The Goldilocks scenario that the banks don't swallow, as is evident by their property dumping.
 
fatmanknows said:
Bring it on.......my vulture fund is in place ......won't be too long now before the first carcacces are found.

If you think that you will be able to make a killing in a collapsing housing market by buying property, then you my friend will get very, very badly burnt.
 
walk2dewater said:
Who needs to borrow much when you've got little or no debt, a pile of cash, and vendors flogging their properties for ever greater discounts? Jumbo mortgages are for suckers.

If you had bought a few years ago when you started saving your pile of cash you'd have a nice bit of profit built up by now in your home, in fact you'd have far outpaced your current savings. You could have sold this year to one of the suckers out there and pocketed a shed load of cash, waited for the crash and then buy back in at a muich lower price. Oh wait....you didnt buy a few years ago because you were waiting for the crash.....which never came and you're still waiting.
 
homeowner said:
Oh wait....you didnt buy a few years ago because you were waiting for the crash.....which never came and you're still waiting.

Did the dude not sell this year and go back renting WHILE he waits to time his re-entry :D
 
binman said:
I presume your tounge is firmly in your cheek. The reasons mentioned by whathome:



To which I'd add rising unemployment and the associated falling consumer spending (after the SSIA boom) will lead banks to firmly tighten their lending policies.

I'm sure you all recall the 2.5 times main salary / 1 times lower salary rule that used to operate back in the days of 6 to 7% mortgage interest? I can forsee these rules, or a variation on them, being re-imposed (either by the banks themselves or by the Central Bank)

When the crash comes, your dream home might be 20% cheaper to buy than it is now, but you will not be able to borrow anything like as much as you can now either.

Posts like this gets my brain spinning and I think it does others too.

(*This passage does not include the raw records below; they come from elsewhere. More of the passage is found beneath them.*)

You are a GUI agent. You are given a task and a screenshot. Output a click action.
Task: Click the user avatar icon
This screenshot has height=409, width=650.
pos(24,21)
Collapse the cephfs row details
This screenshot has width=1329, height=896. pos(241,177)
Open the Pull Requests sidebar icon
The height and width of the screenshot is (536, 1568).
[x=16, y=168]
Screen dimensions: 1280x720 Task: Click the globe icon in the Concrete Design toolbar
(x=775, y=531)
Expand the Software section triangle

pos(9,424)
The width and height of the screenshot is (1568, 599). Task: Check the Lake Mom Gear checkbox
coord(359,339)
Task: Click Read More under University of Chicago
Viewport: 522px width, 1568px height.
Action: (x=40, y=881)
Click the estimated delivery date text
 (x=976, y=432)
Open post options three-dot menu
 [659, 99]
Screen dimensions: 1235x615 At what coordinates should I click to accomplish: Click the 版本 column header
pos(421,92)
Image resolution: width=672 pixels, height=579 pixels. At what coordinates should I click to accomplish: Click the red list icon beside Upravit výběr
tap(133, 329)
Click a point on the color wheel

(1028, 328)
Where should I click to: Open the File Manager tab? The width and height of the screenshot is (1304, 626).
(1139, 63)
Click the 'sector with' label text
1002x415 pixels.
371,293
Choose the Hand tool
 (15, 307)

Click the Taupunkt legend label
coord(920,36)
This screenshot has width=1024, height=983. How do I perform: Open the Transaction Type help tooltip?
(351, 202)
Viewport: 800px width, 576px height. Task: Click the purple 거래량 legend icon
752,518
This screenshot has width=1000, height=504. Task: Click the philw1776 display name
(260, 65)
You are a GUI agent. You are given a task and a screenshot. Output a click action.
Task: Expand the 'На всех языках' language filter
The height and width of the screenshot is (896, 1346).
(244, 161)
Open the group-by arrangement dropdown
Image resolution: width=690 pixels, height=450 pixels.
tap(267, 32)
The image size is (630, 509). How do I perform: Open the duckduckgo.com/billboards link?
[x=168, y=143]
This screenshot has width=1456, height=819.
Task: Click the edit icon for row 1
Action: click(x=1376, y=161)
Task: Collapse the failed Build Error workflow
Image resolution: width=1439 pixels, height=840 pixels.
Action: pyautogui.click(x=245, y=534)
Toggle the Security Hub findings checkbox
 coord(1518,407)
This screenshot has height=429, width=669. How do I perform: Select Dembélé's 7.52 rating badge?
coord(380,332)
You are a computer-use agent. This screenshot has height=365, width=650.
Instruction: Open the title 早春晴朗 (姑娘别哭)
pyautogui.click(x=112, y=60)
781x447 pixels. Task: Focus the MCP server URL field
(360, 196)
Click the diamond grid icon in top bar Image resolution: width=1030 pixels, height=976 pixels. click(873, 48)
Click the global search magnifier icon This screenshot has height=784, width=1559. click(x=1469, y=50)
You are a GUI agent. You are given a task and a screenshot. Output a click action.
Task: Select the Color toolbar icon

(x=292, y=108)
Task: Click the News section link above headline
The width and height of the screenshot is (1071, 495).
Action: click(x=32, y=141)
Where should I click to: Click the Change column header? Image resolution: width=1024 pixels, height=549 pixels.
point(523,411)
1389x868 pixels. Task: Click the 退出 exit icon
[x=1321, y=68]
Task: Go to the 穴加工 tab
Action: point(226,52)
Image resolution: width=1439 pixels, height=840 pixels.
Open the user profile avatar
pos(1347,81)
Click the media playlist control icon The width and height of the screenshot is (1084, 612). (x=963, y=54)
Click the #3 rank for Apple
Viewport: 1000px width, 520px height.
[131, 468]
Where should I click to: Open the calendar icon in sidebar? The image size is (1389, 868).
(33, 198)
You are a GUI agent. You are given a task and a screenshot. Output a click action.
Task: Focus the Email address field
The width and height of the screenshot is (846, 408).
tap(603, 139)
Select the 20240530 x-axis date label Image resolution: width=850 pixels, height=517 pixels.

Yes, I have a nice house, but I know I could "comfortably" afford a bigger house in 2-3 years time - but if this does happen, does it then mean that I won't be able to go to the bank and re-mortgage and buy the newer property? I think some people are thinking like this also and it remains a lingering doubt in the back of my head:

Most people get the largest mortgage the bank will give them, so they can get the biggest house they can get (as when the rates rise, they won't be able to get/build the new big house and will "have missed the boat"


My questions to the bulls

Will my kids look at me in 10-15 years time in my decent sized house, wondering why they don't live in the 3,000 sq foot house their cousins are living in?
 
bogwarrior said:
as a matter of interest, how would this scenario play out? ie what is the 'best case' scenario for the overall economy in a slowdown?

if house price increases level off and start to track inflation I'd imagine we're still going to see large-scale dumping of investment property ( the capital appreciation is what is driving the market, not the yields).
The building boom would certainly slow down, putting god knows how many out of work. This would in turn lead to many of the foreign workers employed in the building trade to move on to greener pastures, resulting in even more empty properties. And the whole thing goes cyclic with more layoffs - this time in the industries that service the building trade ie shops, diy stores, estate agents etc

So, does anyone have an idea how an 'optimal' slowdown would play out?

I won't be crying into my tea for any investor who gets burned in a slowdown, but I'm afraid of the consequences for the rest of the country.
This is what the soft landing is impossible unless rents rise substantially which given ever increasing supply of rental properties is highly unlikely. This is why i beleive a significant correction (20-50% real falls over next decade) is ineviatable, when capital gains stop coming the greedy will head for the door.
 
room305 said:
If you think that you will be able to make a killing in a collapsing housing market by buying property, then you my friend will get very, very badly burnt.

Don't worry about me..........the This post will be deleted if not edited to remove bad language will be right of it before I'll be penning any cheques.